At the Daily News, Editor Zack Stalberg says: "I'll miss working for him, and I'll especially miss all that freedom that he permitted me. But at the same time I think it's a great move for him. He's put up with a lot of stuff and difficult times, and he's negotiated both papers through tough water."
Hall, an accountant who joined PNI in 1973, has worked for Knight Ridder for 30 years. After a five-year stint at the Detroit Free Press, where he ultimately served as publisher and chairman, Hall assumed his current job in 1990.
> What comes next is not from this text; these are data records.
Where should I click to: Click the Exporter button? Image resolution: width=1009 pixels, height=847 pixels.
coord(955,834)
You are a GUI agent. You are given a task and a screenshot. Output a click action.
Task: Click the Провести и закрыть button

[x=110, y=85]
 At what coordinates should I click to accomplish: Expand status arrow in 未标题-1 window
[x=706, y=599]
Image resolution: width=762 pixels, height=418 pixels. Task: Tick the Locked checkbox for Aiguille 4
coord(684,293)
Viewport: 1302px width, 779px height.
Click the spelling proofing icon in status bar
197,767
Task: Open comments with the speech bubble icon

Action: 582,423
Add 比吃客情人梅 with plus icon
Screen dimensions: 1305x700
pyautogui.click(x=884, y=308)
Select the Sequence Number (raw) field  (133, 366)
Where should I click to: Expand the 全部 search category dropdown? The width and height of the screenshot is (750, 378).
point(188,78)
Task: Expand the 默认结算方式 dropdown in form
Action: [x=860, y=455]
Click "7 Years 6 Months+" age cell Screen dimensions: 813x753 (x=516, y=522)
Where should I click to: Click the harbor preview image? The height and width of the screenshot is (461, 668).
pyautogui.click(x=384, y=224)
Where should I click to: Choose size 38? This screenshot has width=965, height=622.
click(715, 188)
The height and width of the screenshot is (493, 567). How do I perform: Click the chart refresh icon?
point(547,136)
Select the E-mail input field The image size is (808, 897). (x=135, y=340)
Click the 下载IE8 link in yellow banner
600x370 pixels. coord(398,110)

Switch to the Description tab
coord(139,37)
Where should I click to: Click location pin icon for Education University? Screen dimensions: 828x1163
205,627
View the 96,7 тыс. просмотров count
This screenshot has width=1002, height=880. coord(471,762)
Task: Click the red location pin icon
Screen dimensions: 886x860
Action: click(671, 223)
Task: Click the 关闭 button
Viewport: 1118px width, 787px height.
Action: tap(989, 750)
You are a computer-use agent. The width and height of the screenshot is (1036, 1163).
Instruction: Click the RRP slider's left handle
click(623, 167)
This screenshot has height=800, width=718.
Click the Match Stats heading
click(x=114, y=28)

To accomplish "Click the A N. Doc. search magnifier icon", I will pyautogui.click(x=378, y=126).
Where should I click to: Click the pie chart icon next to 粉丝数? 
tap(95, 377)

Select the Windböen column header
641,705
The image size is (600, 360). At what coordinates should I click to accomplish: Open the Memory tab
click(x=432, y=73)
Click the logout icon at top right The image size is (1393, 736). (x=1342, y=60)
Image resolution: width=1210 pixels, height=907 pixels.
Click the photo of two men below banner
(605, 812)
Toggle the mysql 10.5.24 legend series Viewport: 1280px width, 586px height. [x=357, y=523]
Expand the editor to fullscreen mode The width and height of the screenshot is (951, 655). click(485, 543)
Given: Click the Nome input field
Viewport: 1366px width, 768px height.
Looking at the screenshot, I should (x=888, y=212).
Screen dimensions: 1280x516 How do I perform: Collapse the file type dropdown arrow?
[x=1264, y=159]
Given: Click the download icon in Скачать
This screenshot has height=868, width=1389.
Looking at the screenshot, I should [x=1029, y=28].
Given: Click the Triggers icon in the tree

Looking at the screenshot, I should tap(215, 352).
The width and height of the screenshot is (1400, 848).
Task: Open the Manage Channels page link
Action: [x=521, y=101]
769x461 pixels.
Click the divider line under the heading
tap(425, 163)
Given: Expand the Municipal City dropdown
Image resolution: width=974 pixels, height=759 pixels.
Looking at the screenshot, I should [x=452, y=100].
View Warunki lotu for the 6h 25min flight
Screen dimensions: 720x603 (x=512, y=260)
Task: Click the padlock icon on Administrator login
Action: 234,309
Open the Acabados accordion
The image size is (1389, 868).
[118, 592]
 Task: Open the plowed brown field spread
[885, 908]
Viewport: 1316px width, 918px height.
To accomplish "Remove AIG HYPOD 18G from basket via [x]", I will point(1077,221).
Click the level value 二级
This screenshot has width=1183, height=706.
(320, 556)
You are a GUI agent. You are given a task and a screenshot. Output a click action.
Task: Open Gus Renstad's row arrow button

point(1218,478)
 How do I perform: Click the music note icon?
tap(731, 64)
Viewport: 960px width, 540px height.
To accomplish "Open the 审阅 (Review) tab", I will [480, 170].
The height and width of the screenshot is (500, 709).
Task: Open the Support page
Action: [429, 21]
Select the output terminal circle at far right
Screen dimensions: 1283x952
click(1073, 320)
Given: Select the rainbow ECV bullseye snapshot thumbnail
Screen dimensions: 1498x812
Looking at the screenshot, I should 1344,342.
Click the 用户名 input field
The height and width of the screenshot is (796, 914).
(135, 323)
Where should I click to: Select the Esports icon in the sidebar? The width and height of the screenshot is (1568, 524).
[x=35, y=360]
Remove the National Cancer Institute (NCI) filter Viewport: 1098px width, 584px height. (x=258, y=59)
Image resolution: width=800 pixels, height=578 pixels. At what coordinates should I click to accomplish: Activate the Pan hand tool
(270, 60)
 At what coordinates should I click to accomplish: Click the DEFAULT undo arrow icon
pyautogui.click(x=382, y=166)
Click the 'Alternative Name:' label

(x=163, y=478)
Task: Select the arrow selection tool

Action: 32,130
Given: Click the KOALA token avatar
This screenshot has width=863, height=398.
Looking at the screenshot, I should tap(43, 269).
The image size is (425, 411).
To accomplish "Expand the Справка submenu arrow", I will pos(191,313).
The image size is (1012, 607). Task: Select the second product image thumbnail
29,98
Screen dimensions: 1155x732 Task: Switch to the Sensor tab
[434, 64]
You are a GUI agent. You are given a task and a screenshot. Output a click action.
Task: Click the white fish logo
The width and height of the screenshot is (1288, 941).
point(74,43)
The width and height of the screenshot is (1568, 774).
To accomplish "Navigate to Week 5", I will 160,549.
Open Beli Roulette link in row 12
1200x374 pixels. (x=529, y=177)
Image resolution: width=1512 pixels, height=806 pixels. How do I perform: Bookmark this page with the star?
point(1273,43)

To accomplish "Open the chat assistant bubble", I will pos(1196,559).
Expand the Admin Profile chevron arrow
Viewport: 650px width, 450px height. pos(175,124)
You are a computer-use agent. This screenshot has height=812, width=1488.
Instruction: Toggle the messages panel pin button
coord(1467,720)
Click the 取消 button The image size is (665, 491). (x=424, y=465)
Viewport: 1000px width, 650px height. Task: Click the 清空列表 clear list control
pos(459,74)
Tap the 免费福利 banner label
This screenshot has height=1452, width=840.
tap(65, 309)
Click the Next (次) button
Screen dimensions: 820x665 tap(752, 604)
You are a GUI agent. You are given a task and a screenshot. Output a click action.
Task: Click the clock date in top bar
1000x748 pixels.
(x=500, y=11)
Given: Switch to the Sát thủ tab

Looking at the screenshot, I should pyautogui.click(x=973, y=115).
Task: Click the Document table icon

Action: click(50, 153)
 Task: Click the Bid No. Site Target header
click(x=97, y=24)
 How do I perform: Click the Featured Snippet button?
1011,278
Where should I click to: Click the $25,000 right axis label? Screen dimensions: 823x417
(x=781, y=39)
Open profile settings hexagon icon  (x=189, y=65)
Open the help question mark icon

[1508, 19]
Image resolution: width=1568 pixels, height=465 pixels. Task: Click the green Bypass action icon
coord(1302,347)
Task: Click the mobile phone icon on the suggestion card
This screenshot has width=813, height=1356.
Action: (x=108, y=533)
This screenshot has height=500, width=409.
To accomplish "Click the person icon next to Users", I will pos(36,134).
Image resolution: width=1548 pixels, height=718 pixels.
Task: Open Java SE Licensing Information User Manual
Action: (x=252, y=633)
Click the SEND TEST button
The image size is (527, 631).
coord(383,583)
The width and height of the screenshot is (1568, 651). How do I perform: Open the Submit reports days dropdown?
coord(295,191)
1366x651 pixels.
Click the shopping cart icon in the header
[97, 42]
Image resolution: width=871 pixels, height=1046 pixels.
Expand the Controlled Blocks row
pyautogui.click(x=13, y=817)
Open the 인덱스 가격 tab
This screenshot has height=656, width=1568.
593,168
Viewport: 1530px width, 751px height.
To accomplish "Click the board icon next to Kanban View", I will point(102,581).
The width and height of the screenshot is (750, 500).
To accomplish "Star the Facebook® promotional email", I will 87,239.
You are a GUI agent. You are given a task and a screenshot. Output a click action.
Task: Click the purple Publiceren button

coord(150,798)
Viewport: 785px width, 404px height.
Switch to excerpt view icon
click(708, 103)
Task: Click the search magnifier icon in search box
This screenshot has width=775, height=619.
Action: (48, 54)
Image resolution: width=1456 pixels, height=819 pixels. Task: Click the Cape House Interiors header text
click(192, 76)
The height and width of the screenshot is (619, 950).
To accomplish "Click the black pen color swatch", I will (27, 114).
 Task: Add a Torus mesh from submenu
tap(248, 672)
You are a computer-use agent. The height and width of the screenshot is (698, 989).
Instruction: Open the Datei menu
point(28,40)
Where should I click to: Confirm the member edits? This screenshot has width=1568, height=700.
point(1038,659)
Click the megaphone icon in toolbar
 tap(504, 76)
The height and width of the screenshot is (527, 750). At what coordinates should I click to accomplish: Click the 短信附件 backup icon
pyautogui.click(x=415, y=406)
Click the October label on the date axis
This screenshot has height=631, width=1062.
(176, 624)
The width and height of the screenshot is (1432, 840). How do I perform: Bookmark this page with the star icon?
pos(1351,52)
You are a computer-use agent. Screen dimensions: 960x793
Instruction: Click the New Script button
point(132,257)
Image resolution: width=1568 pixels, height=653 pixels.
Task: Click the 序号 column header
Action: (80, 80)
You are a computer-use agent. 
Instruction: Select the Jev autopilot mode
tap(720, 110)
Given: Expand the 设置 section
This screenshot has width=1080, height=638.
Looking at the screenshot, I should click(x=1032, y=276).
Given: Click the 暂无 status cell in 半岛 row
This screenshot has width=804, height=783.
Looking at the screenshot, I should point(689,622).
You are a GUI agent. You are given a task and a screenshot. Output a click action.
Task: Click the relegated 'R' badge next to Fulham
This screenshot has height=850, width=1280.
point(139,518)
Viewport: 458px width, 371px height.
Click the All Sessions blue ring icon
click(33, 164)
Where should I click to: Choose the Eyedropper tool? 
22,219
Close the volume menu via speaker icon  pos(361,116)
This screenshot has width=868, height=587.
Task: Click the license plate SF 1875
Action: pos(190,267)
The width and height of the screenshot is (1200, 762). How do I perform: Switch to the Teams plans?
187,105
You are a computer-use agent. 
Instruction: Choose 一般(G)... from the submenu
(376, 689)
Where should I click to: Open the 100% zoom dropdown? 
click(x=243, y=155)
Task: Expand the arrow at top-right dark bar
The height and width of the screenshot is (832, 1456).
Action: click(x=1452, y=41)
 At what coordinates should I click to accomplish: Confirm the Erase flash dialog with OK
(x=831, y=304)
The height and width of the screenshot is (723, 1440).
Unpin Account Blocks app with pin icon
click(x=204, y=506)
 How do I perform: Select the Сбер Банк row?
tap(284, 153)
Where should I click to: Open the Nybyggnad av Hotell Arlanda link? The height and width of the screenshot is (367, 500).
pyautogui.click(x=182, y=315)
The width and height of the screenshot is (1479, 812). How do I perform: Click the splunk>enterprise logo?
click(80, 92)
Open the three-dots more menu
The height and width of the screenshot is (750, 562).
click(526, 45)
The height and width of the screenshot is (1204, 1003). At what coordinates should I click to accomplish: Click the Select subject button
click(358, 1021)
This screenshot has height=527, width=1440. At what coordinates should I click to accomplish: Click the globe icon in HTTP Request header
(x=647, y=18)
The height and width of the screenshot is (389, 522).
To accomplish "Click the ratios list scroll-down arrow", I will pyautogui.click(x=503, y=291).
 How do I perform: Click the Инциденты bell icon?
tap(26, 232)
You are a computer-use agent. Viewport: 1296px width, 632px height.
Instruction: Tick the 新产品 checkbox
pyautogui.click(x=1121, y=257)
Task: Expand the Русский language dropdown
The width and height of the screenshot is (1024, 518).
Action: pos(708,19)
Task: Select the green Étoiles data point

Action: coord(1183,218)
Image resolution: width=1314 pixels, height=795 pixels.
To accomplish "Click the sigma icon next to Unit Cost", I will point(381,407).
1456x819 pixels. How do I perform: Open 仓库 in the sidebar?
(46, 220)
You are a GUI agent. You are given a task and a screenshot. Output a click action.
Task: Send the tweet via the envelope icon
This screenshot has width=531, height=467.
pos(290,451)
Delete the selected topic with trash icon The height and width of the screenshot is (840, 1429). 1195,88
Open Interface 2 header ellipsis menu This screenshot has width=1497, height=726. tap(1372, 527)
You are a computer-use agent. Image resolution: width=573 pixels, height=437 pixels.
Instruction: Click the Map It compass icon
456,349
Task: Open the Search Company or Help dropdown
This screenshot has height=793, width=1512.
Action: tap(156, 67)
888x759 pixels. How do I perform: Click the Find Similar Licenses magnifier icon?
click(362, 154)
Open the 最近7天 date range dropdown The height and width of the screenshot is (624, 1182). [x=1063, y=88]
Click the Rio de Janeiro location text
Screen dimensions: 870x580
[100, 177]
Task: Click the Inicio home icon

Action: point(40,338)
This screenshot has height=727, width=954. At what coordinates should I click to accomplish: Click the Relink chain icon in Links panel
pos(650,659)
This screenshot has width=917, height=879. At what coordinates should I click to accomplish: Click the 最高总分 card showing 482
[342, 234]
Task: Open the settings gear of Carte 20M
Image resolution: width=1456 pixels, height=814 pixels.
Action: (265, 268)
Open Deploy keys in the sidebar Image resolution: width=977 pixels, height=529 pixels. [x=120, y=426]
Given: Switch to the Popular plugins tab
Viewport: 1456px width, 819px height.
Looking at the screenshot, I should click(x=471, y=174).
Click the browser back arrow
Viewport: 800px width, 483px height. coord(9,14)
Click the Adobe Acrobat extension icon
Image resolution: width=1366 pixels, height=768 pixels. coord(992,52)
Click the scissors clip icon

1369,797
Natoli, 48, has a similar Knight Ridder-filled bio. Also an accountant, he joined the company in 1976 and climbed the ranks to general manager of the Miami Herald in 1993 and then president of the Miami Herald Publishing Co. the next year. In 2001, Natoli switched coasts, taking the publisher post at the Mercury News at a time of controversy: Jay T. Harris had vacated the position to protest budget cuts at the paper.
Certainly the past few years have been tough for both publishers, as the industry faced a down economy. At PNI, there's pressure from Knight Ridder to bolster its underperforming profit margin. The companywide margin is 21; PNI's is about four percentage points lower.
Hall says financial issues didn't play a part in his decision to step down. The economy's been bad, he says, for about three years. "It's almost a way of life."
In a press release, Steve Rossi, president of Knight Ridder's newspaper division, praised Natoli's ability to find "revenue where others have failed to see it," and he called Natoli's work in San Jose during the Silicon Valley's worst recession "nothing short of remarkable."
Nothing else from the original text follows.